After recovering from all the preparation, set up, break down, and clean up, I finally had the opportunity to reflect on the holiday and events during the Seder. A couple of years ago I began taking notes then putting them in my copy of the Haggadah for review the following year. They come in handy and help improve the experience each year.
This year, while in debriefing mode, I ‘happened upon’ Pete sharing the BIN article. While reading, clarity struck and I understood why I struggled with the teaching that I knew by heart. The article helped me articulate what my spirit understood: Passover is not about atonement, it is about freedom.
“Passover is the story of how the God of Abraham, Isaac, and Jacob intervened in human history to liberate a powerless people. God’s miraculous freeing of the Hebrew slaves was never meant for Israel alone. Every human being is created in the Divine image, and therefore every individual has the inalienable right to be free.” – David Nekrutman
That is what we are missing – Passover is about freedom! Freedom from sin, from the power of sin. Rav Shaul (the apostle Paul) said ‘if anyone is in Messiah, we are a new creation’ and we are no longer under the power of sin.
When we only look at Yeshua’s sacrifice as atoning for our sin, we miss the greater blessing – that we are no longer slaves to sin, that we should walk in newness of life. The old man is dead because we have been freed from his power to give into sin!
Judaism teaches the dual nature of man. We have the ‘yetzer tov’, which is the moral conscience. We also have the ‘yetzer ra’, which is more of a selfish part of us, sometimes referred to as the ‘evil inclination’. (To understand this better, please read this article.)
The yetzer ra chose to disobey God in the garden. The yetzer ra causes us to take care of ourselves before others. It is the yetzer ra, our own selfish desires and demands, which keeps us enslaved to sin and subject to death and punishment.

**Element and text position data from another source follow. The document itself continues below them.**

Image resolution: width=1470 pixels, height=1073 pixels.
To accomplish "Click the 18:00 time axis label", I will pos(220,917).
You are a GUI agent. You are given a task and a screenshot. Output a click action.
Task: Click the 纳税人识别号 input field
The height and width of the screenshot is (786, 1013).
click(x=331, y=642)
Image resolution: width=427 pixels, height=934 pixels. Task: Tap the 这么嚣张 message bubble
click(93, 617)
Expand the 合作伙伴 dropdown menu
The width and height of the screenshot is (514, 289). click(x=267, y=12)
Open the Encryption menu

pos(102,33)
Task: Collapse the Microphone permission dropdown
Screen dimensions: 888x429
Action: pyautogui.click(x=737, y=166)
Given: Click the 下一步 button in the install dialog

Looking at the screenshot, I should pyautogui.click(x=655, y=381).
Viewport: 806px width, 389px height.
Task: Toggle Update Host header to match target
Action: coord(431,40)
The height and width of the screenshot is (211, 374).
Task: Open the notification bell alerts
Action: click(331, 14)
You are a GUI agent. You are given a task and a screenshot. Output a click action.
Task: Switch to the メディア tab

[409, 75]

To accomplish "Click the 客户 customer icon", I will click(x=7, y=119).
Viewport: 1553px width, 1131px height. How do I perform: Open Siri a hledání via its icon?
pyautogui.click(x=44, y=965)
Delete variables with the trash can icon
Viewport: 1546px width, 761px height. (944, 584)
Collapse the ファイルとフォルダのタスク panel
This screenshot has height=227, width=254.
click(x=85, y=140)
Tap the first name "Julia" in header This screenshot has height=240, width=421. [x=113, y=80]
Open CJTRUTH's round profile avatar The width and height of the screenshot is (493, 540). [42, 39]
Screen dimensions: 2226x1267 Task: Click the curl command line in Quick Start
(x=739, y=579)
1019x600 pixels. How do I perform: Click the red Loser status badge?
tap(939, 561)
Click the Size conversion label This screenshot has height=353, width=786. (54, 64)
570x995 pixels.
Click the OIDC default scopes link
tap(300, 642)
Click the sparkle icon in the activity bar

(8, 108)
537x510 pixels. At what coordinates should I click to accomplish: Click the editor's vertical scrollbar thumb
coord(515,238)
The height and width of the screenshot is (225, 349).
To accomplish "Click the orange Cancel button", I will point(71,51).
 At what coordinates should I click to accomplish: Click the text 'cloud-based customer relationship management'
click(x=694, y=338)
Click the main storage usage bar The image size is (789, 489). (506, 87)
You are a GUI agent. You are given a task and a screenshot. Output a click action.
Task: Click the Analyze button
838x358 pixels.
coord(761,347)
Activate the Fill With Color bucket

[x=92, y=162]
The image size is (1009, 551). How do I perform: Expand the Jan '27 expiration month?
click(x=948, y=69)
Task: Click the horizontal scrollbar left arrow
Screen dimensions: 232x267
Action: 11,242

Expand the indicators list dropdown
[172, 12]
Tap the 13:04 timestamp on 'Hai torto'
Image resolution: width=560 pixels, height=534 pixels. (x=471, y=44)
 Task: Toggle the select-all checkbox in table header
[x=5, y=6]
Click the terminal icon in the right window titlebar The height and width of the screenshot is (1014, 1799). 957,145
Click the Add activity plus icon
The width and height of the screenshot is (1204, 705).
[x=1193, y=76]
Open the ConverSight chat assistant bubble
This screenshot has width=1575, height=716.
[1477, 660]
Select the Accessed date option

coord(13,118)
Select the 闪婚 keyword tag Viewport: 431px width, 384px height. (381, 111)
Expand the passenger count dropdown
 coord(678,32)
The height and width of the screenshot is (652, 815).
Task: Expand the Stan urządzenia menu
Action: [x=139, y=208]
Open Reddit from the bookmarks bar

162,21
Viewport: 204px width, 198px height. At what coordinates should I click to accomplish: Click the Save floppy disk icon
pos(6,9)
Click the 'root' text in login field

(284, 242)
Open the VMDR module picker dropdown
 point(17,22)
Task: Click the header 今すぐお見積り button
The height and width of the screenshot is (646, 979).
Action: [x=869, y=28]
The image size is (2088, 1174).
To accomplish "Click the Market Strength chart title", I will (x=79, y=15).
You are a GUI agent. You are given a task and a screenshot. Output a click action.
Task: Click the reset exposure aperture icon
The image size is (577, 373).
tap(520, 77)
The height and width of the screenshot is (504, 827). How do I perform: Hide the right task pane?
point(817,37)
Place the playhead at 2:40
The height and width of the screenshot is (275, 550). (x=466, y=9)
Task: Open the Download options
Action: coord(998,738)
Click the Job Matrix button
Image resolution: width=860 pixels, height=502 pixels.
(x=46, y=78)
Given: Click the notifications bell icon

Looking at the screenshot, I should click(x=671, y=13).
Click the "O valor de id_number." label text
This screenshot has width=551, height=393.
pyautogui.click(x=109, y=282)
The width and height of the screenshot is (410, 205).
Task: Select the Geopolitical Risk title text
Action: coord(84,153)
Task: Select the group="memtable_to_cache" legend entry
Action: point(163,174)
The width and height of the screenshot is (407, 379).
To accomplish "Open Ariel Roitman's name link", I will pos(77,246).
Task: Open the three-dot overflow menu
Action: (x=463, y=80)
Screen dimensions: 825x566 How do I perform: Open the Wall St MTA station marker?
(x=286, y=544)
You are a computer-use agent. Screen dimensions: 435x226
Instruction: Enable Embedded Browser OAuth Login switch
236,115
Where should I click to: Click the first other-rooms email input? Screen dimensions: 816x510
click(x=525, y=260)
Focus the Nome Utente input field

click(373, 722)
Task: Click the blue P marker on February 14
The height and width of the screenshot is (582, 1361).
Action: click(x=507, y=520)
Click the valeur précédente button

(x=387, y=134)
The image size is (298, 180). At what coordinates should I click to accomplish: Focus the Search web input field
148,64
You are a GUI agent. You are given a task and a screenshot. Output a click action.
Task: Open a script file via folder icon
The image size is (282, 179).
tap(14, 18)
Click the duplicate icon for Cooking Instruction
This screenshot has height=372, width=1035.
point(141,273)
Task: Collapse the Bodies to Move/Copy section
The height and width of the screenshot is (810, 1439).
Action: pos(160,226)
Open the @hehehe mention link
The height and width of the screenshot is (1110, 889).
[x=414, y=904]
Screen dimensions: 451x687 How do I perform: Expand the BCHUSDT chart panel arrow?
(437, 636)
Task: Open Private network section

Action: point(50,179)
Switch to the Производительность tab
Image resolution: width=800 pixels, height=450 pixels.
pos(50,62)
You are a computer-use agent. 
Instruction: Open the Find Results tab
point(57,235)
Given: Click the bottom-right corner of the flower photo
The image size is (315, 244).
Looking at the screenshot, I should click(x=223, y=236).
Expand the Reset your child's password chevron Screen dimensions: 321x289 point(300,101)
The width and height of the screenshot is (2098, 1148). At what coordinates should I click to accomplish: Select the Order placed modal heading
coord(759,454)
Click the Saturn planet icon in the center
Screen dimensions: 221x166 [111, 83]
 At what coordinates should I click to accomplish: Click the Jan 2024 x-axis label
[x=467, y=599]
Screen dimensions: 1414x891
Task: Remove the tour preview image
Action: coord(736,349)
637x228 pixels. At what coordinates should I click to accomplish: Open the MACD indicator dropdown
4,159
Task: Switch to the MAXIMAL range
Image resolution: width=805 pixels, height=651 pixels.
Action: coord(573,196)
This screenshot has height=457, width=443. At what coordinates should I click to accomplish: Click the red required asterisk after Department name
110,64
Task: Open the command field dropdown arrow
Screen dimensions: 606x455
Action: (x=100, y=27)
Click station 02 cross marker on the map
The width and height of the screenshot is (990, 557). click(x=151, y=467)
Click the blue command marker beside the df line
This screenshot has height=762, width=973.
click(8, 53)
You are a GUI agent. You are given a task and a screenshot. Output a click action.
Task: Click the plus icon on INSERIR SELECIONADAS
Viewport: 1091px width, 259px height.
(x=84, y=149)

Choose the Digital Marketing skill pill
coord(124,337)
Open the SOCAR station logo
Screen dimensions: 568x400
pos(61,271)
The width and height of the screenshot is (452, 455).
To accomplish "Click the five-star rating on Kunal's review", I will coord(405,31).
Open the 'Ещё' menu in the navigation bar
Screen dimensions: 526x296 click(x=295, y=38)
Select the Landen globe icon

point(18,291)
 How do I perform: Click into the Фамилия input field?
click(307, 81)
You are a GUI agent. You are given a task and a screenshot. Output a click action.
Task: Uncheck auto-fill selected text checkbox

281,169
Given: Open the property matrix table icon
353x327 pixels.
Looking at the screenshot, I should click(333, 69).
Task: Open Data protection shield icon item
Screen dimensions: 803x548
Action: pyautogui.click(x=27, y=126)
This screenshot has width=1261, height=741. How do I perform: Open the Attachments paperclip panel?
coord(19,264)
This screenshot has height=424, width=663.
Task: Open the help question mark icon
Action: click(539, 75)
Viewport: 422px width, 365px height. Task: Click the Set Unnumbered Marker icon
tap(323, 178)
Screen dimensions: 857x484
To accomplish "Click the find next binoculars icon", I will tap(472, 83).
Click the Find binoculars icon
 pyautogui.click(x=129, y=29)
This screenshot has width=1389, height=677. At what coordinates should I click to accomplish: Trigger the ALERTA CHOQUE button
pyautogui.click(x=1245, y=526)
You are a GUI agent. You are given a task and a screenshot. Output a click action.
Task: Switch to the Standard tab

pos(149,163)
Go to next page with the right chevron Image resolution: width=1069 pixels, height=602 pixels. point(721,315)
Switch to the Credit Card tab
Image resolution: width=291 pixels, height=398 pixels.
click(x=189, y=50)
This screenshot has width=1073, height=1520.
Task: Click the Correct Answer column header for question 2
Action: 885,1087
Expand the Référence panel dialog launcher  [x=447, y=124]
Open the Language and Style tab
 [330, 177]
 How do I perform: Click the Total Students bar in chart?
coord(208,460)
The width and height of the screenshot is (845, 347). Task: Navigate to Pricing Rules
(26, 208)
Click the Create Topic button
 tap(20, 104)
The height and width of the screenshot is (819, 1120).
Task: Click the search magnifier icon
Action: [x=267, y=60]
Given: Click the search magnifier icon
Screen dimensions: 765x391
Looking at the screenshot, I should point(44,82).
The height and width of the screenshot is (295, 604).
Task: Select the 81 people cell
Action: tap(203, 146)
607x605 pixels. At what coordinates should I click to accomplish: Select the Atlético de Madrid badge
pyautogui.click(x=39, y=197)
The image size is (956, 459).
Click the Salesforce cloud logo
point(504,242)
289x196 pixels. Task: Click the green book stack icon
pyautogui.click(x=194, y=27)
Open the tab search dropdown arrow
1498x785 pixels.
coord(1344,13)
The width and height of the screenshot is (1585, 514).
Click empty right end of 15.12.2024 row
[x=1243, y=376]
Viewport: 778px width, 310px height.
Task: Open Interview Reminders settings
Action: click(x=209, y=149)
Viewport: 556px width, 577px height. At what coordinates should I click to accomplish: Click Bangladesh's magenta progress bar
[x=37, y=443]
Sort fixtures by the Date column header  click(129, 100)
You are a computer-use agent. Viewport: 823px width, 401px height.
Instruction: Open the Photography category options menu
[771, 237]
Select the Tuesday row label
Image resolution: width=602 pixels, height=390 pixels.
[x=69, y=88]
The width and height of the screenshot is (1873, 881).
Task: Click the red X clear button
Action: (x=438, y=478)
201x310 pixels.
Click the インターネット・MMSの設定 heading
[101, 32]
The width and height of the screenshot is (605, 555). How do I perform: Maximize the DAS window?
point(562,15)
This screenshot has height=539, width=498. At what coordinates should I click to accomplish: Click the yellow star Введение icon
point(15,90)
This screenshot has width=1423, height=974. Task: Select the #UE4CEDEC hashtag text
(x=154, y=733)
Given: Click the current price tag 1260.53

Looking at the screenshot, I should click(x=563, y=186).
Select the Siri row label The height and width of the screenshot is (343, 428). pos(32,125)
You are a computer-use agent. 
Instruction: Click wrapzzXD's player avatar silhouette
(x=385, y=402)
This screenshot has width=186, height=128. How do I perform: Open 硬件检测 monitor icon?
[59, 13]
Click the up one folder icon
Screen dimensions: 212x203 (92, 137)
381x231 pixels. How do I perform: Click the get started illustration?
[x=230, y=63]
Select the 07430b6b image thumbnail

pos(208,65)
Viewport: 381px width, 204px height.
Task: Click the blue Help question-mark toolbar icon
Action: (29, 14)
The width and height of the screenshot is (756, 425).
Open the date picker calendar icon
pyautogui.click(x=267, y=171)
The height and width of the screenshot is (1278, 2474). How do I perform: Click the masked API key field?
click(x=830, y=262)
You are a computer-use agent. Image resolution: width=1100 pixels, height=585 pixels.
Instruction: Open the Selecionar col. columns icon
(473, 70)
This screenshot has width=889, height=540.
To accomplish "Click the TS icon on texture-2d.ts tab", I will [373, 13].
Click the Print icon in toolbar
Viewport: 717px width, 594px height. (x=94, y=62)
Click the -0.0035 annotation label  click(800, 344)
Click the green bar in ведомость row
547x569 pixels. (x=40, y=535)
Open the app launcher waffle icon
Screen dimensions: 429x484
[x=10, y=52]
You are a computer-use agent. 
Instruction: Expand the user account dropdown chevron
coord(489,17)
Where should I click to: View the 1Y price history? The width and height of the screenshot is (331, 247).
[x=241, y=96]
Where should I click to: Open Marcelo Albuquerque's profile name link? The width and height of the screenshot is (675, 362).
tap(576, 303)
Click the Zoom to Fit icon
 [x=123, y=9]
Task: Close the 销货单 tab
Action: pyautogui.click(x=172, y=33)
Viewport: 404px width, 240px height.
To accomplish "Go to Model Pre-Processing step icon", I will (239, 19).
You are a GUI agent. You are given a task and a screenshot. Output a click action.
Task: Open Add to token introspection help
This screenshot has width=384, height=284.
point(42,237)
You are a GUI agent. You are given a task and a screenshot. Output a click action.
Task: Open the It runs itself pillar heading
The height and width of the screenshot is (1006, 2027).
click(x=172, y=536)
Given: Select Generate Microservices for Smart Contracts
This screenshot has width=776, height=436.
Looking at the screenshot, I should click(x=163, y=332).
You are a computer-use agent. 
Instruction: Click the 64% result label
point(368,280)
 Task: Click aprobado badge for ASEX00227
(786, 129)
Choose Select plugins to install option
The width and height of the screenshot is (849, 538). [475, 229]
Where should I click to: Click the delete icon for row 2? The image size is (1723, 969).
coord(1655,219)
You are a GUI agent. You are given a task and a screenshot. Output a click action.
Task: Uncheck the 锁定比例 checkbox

It is the God of Abraham, Isaac, and Jacob who set us free!
We have been redeemed from sin and death, from our own evil inclination. We have been given the very Spirit of God (as promised in Ezekiel, Joel, Proverbs, and Acts!) Yeshua promised that the Comforter would come and teach us all things.
What we miss when we only focus on the atonement of Yeshua’s death is that we are free. We are free from the power of sin. We are free to live a life of righteousness. We are free to enjoy a relationship with the Creator of All Things.
We have been redeemed. We are no longer slaves to sin. We sing about it, we talk about it, but are we living it?